En este mundo de E&P, IT no encuentra su lugar. Puede ser su culpa. Al fin y al cabo ve al "negocio" como un "cliente", en lugar de identificarse como miembro del equipo, certifica procesos que nada tienen que ver con sacar petróleo, o se preocupa más por estandarizar que conectar. En todo caso, el gran desafío de IT es salir de su "área de confort".
Hace un tiempo circulaba una frase en el mundo petrolero: La empresa más rentable del mundo es una petrolera bien administrada, la segunda, una petrolera mal administrada. La pregunta es: Podemos seguir contando ese chiste?.
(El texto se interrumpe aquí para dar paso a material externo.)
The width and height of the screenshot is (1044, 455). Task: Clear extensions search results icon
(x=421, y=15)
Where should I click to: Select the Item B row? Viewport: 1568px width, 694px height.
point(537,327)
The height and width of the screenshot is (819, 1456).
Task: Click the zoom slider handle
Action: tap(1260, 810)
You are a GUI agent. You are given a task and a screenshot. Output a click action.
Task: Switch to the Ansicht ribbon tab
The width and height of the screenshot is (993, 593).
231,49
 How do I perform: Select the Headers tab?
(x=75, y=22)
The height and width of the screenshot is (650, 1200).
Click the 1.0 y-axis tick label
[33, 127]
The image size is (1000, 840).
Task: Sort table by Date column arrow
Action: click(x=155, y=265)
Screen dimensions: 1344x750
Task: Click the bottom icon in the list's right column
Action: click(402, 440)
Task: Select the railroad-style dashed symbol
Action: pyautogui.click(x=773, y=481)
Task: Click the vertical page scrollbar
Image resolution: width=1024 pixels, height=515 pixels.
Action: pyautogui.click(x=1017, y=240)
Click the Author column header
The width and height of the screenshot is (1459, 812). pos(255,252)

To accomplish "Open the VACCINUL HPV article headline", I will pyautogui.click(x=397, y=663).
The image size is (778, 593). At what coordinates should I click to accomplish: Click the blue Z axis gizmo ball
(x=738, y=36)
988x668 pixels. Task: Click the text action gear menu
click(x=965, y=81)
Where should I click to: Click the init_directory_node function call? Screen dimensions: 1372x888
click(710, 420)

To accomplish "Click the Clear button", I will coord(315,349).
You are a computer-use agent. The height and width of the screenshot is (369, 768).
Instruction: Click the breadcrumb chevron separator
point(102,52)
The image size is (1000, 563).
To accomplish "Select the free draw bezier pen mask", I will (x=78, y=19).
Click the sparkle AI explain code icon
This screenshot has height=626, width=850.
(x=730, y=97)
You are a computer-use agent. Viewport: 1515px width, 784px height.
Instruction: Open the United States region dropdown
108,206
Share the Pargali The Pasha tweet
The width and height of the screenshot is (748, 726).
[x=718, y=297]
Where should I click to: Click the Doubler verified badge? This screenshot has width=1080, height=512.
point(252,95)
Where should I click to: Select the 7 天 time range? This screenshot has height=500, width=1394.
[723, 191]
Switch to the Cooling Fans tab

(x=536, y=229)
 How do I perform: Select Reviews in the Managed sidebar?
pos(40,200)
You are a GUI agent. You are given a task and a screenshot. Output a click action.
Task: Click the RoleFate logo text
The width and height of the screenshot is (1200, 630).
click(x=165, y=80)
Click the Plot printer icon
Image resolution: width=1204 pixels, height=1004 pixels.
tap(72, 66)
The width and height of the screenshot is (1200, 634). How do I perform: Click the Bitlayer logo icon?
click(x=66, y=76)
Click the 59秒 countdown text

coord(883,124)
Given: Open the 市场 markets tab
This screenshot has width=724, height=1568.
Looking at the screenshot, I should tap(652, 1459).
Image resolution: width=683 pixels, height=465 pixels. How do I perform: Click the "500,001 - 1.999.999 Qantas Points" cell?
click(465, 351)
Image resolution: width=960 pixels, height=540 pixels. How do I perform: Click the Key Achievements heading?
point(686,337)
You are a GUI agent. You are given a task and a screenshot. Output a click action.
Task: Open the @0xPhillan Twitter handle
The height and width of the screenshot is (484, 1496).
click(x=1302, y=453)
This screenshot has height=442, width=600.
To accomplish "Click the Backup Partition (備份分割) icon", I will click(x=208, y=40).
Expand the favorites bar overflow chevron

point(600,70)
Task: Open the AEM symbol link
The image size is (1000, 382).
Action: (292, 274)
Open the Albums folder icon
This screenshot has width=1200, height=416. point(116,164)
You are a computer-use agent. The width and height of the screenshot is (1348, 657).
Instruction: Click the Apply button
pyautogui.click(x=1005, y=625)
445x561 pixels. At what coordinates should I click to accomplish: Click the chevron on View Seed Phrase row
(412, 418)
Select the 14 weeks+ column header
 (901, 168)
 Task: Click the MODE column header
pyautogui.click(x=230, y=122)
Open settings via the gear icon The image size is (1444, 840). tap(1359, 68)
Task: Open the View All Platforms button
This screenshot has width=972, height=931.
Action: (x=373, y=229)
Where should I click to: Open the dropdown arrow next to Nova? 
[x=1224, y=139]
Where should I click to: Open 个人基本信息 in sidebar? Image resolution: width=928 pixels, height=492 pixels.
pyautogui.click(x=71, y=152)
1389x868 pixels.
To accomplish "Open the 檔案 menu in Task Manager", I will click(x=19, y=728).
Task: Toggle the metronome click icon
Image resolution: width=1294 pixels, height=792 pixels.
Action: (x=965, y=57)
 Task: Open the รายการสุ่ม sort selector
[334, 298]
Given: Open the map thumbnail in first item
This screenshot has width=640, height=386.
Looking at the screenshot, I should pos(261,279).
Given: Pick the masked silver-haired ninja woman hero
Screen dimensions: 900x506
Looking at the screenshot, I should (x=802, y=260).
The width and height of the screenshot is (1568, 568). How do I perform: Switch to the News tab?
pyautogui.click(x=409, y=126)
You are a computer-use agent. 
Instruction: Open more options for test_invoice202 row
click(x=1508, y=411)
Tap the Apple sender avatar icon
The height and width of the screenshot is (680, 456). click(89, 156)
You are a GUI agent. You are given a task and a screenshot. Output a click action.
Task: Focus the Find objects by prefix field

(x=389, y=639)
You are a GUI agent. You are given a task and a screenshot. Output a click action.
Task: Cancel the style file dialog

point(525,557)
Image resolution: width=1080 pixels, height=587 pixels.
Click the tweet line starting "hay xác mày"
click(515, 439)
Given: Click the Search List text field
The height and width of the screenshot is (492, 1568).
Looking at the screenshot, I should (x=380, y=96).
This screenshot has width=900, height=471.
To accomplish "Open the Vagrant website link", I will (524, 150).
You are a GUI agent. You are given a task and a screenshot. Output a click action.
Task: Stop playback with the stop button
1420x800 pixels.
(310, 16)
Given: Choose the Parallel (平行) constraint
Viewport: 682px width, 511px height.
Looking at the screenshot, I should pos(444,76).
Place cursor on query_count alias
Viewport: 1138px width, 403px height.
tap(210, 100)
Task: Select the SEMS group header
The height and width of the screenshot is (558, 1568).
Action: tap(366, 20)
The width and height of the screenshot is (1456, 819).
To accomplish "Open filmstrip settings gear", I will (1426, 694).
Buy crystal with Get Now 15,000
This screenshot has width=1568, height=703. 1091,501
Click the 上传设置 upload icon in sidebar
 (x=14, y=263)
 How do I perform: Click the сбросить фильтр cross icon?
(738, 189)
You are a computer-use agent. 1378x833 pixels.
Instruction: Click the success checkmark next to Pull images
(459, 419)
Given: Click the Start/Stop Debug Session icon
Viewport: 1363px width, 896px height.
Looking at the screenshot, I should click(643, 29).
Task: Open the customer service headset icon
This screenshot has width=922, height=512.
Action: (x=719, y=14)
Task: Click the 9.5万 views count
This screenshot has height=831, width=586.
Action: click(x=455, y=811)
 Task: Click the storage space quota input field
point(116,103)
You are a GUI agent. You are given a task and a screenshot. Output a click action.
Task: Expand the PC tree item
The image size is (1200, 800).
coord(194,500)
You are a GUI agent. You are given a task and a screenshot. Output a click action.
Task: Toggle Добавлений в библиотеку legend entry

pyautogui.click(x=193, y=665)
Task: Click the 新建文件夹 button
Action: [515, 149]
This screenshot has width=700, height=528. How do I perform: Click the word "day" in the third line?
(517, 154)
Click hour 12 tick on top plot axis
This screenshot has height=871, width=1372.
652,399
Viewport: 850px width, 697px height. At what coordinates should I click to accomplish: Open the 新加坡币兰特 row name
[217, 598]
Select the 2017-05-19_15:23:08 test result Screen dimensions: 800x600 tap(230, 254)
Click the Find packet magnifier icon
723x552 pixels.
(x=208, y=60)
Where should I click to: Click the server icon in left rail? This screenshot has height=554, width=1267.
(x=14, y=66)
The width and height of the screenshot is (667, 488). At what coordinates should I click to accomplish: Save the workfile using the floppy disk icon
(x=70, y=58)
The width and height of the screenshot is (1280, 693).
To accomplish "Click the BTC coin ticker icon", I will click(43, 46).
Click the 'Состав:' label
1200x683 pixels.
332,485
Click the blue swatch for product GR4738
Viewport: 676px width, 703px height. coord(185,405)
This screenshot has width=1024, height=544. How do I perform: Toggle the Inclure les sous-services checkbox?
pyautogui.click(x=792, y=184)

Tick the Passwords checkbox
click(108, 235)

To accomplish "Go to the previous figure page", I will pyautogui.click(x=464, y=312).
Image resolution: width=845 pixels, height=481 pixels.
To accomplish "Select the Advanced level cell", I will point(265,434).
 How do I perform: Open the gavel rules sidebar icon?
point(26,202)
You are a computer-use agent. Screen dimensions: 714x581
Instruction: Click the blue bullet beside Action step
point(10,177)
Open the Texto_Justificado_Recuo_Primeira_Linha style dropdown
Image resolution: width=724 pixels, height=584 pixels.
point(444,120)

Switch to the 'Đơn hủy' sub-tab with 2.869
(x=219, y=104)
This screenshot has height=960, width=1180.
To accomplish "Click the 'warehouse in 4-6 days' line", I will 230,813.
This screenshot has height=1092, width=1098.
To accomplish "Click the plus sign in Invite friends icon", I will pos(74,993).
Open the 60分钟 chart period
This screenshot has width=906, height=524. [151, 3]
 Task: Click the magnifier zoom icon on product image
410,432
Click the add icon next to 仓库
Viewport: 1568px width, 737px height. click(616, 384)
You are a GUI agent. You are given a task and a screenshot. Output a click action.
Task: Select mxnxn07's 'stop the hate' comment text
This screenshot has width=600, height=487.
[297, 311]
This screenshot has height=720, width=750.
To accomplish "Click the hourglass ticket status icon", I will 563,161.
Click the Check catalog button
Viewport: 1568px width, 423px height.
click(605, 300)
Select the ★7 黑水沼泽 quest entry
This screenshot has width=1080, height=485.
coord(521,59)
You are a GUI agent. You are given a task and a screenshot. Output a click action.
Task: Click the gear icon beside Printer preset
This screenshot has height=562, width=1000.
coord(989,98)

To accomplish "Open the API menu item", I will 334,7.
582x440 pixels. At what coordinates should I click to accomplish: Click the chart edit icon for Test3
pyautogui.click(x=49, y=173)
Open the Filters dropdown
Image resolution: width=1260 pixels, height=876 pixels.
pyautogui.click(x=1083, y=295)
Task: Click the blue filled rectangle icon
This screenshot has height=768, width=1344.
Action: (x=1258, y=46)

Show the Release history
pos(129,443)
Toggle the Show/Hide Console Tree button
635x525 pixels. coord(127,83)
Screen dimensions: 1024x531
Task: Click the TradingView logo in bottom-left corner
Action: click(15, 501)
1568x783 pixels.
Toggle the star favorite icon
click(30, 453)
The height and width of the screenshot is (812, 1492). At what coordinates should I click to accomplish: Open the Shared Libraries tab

Al igual que ha ocurrido en otros sectores es necesario una visión integradora de la información, que trascienda los sectores y disciplinas que la originan y la explotan. Que compatibilice idiomas y procesos. Es un desafío no tan técnico como humano, lo cual lo hace mucho más difícil, pero también más factible: depende sobre todo de nuestra voluntad.
O podemos no hacer nada, y seguir recurriendo a la Liga de la Justicia para que aislados protejan aquellos datos que son vitales para la organización.